*WORK ITEM*
Going through the entries below, find how many lines hold "under", then give that number alone.

───── PROVIDED DATA

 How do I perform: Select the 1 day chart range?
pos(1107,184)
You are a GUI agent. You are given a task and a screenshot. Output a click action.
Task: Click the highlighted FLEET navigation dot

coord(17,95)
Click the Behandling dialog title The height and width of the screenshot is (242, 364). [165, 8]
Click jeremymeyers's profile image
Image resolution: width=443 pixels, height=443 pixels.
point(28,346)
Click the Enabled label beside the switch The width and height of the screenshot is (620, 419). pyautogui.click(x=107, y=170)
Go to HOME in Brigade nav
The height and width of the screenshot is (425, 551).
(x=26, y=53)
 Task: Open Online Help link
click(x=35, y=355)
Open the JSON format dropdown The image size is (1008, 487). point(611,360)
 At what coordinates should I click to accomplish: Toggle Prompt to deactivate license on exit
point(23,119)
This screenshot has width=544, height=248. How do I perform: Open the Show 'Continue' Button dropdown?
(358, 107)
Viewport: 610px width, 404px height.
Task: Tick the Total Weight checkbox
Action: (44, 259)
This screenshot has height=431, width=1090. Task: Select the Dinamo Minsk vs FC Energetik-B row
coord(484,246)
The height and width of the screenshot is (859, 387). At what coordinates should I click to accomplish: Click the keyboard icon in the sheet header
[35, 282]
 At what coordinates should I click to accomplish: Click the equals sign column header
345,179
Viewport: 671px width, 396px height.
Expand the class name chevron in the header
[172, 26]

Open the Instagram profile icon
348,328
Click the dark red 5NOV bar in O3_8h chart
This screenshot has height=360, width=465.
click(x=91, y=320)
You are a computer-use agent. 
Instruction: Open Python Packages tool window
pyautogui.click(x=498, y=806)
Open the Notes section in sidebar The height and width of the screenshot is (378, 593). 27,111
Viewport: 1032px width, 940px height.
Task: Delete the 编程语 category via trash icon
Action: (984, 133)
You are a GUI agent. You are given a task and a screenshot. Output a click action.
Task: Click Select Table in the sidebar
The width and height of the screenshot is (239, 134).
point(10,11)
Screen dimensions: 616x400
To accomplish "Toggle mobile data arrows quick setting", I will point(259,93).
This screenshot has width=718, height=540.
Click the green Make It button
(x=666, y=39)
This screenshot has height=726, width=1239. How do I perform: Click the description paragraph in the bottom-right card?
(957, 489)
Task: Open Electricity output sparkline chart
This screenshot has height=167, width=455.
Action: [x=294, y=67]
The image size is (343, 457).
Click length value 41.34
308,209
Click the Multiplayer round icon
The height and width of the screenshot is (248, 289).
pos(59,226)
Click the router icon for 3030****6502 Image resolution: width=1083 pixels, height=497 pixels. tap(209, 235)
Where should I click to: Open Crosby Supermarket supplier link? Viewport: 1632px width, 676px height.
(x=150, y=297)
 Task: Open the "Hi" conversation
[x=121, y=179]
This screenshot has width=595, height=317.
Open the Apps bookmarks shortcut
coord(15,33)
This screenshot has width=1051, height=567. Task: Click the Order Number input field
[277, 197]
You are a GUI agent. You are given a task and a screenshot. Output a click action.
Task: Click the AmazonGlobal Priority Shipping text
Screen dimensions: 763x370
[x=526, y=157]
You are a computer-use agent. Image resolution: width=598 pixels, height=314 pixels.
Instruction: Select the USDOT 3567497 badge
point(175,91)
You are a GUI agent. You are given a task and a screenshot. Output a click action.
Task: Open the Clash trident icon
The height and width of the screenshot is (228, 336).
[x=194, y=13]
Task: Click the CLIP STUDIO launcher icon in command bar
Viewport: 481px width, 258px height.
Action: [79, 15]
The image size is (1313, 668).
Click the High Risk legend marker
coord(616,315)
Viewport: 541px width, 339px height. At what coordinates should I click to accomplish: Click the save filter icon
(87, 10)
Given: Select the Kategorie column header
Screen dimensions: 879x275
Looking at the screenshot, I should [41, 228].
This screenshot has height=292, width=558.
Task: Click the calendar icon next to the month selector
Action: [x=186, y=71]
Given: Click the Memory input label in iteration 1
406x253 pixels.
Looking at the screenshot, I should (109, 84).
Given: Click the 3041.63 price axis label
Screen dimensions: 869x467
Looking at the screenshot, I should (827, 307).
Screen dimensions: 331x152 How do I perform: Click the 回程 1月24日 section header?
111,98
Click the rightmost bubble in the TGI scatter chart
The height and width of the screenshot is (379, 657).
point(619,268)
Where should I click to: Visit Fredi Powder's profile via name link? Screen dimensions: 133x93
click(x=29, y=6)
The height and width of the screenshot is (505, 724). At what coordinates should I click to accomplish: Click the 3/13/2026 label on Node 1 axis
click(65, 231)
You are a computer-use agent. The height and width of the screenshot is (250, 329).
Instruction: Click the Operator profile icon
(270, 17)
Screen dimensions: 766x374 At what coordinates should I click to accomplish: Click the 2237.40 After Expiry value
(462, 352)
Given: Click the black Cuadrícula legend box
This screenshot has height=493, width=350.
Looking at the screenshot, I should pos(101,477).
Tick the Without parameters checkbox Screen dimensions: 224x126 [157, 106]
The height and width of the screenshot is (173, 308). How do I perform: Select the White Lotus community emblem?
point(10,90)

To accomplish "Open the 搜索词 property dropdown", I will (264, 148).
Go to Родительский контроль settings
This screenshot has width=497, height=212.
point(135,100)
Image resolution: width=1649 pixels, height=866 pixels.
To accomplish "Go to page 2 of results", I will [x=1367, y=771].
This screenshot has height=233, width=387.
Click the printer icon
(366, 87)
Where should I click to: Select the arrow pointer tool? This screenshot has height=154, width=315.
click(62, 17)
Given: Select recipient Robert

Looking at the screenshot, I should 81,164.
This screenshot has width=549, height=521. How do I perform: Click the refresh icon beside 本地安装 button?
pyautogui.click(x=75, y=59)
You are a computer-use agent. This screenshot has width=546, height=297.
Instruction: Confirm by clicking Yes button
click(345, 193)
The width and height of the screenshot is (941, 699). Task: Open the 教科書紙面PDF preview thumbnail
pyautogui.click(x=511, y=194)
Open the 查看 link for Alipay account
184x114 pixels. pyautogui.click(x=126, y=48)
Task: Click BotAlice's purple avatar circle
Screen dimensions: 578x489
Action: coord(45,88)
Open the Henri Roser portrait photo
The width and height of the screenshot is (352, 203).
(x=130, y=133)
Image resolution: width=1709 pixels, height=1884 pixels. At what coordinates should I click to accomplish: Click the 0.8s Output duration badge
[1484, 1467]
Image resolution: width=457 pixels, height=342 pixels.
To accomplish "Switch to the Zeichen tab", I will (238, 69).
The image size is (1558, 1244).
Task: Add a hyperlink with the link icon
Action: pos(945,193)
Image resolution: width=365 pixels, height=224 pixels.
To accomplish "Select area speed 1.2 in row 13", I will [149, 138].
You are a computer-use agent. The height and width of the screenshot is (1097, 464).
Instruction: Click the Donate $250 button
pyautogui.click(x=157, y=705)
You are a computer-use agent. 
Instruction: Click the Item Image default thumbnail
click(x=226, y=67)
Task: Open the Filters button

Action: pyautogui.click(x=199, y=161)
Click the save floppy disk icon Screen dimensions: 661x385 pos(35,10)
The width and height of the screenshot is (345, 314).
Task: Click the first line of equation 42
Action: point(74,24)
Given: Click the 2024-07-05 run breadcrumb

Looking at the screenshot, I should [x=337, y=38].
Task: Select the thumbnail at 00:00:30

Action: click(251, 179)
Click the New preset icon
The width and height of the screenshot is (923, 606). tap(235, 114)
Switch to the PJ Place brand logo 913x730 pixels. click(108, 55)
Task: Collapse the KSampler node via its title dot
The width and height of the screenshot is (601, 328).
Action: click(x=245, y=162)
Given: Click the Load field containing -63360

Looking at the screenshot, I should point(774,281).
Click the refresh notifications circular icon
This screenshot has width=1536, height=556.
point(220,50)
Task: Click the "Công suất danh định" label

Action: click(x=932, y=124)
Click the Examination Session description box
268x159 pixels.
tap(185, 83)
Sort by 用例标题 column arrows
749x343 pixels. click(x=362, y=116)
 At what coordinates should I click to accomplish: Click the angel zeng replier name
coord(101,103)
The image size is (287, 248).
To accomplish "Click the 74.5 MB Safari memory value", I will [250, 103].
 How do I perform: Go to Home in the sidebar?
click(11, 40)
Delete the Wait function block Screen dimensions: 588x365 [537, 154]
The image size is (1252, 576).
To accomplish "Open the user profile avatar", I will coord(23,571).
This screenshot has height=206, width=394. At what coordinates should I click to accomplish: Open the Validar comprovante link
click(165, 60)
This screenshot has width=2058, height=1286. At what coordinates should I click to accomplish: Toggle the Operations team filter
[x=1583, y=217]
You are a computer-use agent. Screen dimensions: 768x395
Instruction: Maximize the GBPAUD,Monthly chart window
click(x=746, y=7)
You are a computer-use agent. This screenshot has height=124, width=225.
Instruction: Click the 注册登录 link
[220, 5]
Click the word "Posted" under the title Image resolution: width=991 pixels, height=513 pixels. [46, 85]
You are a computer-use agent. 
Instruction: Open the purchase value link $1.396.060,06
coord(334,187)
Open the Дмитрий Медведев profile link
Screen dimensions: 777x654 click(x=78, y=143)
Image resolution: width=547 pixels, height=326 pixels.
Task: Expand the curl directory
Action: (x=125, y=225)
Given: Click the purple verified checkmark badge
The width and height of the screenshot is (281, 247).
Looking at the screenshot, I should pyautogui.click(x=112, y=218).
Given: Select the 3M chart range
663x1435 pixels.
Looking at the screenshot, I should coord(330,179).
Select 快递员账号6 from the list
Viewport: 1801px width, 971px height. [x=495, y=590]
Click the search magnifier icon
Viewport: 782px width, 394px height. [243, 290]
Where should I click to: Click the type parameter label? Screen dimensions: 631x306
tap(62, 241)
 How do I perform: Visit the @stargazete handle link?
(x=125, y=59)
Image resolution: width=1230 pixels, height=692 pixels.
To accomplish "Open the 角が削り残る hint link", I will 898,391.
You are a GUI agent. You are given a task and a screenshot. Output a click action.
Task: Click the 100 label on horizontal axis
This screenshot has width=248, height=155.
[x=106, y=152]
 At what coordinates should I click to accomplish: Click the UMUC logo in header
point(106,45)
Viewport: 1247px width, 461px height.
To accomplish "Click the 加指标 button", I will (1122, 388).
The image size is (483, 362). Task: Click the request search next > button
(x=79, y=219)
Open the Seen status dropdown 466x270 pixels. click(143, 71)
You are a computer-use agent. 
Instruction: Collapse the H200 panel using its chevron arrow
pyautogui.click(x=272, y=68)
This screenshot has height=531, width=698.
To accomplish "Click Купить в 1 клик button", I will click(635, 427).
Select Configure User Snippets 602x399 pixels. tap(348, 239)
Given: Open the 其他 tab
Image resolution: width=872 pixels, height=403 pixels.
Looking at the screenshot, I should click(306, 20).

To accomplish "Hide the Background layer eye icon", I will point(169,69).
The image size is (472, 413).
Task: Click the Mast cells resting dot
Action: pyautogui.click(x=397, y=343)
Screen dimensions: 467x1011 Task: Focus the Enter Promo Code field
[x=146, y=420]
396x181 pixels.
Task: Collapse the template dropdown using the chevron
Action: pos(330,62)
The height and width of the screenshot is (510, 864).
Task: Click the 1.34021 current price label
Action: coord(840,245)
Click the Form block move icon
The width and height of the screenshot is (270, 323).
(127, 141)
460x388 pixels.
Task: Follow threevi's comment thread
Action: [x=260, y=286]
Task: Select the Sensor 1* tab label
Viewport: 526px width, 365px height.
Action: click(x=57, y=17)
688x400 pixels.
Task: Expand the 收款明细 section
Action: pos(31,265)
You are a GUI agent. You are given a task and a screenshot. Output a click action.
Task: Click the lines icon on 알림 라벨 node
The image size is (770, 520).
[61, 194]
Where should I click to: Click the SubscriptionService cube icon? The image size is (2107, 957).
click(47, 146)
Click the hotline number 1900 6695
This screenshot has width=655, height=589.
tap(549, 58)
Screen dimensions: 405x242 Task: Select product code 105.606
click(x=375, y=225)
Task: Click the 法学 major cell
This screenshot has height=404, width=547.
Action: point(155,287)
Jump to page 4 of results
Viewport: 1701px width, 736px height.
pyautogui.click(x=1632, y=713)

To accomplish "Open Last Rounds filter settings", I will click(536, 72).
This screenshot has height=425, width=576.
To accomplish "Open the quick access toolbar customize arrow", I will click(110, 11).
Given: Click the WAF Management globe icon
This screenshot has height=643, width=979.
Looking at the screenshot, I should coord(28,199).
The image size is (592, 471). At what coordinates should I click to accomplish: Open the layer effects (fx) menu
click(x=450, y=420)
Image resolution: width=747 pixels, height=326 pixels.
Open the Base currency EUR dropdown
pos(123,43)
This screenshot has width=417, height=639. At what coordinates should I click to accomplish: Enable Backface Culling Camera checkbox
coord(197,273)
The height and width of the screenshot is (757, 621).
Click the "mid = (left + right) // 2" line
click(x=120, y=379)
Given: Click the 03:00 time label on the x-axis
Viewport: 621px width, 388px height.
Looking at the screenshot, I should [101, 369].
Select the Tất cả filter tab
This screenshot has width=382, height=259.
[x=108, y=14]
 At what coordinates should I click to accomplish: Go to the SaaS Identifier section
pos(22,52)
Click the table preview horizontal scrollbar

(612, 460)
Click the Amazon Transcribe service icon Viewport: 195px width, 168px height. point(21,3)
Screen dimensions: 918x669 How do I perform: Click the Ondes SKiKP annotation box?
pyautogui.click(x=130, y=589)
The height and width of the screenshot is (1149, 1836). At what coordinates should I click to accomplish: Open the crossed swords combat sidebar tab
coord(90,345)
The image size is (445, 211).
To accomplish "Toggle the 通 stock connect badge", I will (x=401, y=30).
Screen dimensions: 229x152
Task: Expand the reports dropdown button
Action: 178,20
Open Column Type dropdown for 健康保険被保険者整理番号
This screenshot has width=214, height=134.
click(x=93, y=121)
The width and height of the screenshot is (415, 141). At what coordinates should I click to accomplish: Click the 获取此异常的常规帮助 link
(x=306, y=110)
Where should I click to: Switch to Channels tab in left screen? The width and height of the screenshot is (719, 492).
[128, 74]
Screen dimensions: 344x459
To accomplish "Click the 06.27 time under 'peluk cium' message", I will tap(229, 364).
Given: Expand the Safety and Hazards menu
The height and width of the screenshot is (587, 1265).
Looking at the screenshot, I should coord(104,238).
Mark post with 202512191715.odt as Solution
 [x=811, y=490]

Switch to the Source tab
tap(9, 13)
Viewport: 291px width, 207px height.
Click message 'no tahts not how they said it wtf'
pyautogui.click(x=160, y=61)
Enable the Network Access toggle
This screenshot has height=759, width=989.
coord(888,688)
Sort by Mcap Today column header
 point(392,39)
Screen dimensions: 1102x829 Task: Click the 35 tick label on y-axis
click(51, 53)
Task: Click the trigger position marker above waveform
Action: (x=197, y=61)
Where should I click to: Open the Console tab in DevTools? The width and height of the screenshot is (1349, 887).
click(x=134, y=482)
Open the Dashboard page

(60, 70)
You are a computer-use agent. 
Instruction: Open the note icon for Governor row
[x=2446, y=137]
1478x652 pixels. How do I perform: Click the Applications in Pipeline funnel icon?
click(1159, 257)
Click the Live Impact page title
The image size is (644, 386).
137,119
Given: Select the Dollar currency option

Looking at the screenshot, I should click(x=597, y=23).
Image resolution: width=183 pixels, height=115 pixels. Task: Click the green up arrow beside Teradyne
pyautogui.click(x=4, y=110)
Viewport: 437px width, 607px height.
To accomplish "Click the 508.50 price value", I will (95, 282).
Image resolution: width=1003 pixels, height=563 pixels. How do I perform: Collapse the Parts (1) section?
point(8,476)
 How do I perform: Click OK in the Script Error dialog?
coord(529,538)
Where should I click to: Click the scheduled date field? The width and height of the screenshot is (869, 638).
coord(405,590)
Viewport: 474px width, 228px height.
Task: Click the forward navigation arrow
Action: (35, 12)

──────────

*RESULT BELOW*
2